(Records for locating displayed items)
────────────────────

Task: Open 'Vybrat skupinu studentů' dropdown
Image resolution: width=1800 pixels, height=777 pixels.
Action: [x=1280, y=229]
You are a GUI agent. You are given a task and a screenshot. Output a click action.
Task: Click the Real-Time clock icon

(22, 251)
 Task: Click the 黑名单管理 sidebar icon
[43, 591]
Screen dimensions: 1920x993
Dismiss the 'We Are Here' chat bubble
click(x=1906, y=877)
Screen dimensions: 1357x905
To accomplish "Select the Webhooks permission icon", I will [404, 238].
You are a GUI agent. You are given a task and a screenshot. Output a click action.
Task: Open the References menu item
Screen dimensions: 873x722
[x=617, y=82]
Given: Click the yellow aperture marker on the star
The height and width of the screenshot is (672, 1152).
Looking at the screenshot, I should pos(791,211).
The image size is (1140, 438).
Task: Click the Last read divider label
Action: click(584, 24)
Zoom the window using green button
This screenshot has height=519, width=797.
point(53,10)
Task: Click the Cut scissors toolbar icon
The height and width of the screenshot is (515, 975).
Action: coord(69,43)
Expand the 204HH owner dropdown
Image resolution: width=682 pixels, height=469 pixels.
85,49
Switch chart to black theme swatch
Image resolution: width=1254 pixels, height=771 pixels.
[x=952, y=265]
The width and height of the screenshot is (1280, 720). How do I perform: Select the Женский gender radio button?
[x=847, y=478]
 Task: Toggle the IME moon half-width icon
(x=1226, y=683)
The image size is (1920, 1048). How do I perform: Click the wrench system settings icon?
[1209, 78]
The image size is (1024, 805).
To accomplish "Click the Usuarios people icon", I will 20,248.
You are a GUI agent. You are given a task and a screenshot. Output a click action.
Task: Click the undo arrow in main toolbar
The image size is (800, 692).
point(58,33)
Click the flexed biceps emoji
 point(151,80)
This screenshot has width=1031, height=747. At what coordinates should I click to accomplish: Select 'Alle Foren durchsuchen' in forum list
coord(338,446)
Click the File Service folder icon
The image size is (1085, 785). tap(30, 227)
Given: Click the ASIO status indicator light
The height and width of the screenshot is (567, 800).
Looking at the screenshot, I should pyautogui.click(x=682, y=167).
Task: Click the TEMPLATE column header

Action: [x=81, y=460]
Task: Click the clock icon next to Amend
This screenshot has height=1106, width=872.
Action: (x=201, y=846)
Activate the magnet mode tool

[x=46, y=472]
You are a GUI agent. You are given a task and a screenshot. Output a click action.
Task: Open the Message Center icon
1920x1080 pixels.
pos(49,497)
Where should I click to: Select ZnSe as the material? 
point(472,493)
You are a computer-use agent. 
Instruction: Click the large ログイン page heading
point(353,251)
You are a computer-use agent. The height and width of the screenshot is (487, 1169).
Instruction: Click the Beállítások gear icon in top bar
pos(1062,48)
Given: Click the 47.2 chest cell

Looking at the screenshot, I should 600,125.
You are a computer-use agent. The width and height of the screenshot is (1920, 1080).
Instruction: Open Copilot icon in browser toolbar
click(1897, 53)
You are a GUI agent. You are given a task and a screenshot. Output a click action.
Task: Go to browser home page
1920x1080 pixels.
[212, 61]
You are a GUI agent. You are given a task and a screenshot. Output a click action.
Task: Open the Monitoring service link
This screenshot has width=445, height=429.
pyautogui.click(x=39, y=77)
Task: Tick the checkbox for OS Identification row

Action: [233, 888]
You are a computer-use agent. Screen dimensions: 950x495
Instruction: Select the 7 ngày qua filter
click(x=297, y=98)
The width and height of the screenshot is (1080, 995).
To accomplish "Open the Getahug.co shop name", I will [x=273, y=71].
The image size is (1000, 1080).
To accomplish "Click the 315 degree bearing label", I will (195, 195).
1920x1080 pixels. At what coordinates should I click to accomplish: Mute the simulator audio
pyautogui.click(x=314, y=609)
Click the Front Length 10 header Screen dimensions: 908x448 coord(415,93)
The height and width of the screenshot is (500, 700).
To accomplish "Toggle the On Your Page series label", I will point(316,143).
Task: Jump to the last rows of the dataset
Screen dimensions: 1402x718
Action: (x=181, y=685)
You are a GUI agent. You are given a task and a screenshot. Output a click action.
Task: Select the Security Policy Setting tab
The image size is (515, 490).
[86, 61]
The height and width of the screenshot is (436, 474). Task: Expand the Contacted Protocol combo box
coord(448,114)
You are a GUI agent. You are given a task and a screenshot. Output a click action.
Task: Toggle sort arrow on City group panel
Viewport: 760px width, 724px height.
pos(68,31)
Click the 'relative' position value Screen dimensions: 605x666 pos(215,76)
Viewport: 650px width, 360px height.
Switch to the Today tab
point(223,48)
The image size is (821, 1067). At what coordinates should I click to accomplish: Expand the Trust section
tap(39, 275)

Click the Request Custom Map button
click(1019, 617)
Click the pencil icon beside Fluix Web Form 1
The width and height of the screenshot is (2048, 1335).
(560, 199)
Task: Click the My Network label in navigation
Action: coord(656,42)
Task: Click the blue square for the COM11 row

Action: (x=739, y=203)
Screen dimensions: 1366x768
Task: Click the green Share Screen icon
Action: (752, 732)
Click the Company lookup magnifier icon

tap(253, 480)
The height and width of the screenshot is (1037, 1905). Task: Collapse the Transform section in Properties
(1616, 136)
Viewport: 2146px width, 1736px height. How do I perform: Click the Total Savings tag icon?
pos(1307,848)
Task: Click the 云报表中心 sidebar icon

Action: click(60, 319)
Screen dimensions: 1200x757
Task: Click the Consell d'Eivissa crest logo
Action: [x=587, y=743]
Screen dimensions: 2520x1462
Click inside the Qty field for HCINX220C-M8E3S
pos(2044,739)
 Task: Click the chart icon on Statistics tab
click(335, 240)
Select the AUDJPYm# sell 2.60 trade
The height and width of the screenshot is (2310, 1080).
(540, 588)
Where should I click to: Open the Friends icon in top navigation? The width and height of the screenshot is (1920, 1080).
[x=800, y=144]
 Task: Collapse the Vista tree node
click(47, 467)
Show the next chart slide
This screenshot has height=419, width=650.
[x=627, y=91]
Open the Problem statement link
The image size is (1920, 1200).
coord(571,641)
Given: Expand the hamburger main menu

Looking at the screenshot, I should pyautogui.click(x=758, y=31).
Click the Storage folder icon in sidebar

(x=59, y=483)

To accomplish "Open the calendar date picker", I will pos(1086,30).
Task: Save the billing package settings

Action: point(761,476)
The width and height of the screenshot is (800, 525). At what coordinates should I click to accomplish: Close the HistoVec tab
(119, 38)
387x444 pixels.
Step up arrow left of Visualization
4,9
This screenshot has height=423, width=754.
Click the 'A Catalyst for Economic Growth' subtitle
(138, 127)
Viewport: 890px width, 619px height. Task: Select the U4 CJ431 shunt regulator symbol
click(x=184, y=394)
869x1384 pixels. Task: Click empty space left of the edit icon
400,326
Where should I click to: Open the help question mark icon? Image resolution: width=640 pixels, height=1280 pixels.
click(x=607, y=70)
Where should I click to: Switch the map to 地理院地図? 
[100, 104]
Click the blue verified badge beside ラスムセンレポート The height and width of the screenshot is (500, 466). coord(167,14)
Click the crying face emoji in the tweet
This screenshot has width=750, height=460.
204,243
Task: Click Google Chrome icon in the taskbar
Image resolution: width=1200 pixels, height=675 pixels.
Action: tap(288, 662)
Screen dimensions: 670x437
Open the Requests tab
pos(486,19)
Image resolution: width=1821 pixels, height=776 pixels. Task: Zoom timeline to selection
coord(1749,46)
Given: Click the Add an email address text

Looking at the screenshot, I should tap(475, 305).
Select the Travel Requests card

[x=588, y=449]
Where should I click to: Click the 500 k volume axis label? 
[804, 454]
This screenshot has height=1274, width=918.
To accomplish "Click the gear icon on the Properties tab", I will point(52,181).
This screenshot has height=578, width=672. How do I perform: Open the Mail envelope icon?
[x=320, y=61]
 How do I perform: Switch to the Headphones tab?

────────────────────

● Your objective
Reproduce the rows verbatim, starting from the line with "Given: Click the Add an email address text" and continuing through the end of the records.

● Task answer
Given: Click the Add an email address text

Looking at the screenshot, I should tap(475, 305).
Select the Travel Requests card

[x=588, y=449]
Where should I click to: Click the 500 k volume axis label? 
[804, 454]
This screenshot has height=1274, width=918.
To accomplish "Click the gear icon on the Properties tab", I will point(52,181).
This screenshot has height=578, width=672. How do I perform: Open the Mail envelope icon?
[x=320, y=61]
 How do I perform: Switch to the Headphones tab?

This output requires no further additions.